Ilustrações de Brandon Celi
  • deCarvell WallaceContribuinte

Da avaliação do Pitchfork

  • Jazz
18 de abril de 2016

Esta história apareceu originalmente em nosso impresso trimestral, The Pitchfork Review . Compre edições anteriores da revista aqui .


Em 1964, Thelonious Sphere Monk apareceu na capa de Tempo revista. Foi uma conquista notável para um homem negro de meia-idade que estava falido apenas uma década antes. Apesar do fato de que as composições do pianista virtuosístico e do criador do bebop estavam começando a ser estudadas por músicos de jazz e clássicos, a maior parte de sua carreira de quase 15 anos foi passada em relativa obscuridade. O Tempo a capa parecia marcar o fim de tudo isso. Churchill estava na capa de Tempo . FDR. Clark Gable. Este era um negócio real. E eles não tiraram apenas uma foto. Eles tinham um retrato pintado: o perfil de Monk em um capô de penas, seu olhar majestoso para a distância como se estivesse inspecionando o reino que governava. Um negro que às vezes tocava piano com o antebraço em retrato na capa de uma das revistas mais sérias do país. Em 1964. Que diabos.

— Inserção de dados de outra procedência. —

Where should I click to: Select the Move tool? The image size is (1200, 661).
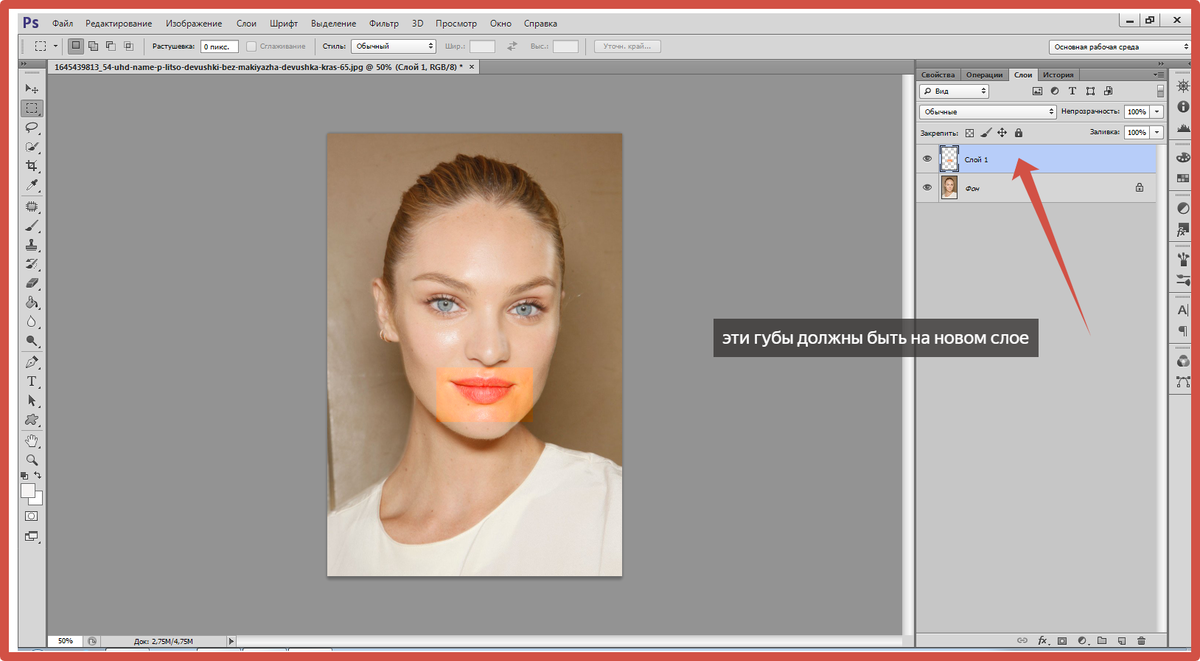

Considere que Monk era um pianista em grande parte autodidata de uma seção da cidade de Nova York que nem existe mais. San Juan Hill - supostamente nomeado em homenagem a sua população de ex-soldados Buffalo cuja bravura venceu uma das batalhas mais decisivas da Guerra Hispano-Americana - ficou cercada pelas avenidas Amsterdam e West End, 59th e 64th Streets. A seção mais negra de Manhattan na época, estava previsivelmente marcada para uma demolição no atacado para abrir caminho para o Lincoln Center e seus fluxos subsequentes de assinantes da temporada de smoking. Mas em sua época, era um bairro irônico e difícil de lutadores e famílias, traficantes e músicos, tão essencialmente Nova York que West Side Story foi filmado em suas ruas. Este foi o solo de onde Monk surgiu. Sua família mudou-se para lá da Carolina do Norte quando ele tinha apenas 4 anos, selando seu destino como um nova-iorquino.

álbum de sal e peppa

Uma criança quieta, mas confiante, ele se apaixonou imediatamente pelo piano depois de ter aulas de 15 centavos no centro comunitário, e apressou-se em tocar com todos os músicos locais que pôde. Ele ganhou a Noite Amadora no Apollo tantas vezes que foi banido quando tinha 13 anos. Freqüentou a prestigiosa Stuyvesant High School, mas desistiu para viajar pelo Sul como acompanhante de um pregador viajante. Ao contrário do jazzman que viaja para o norte com uma caixa de instrumento e um sonho, Monk era, quase por nascimento, um morador de apartamento, um homem totalmente à vontade no temperamento denso e sarcástico de Manhattan.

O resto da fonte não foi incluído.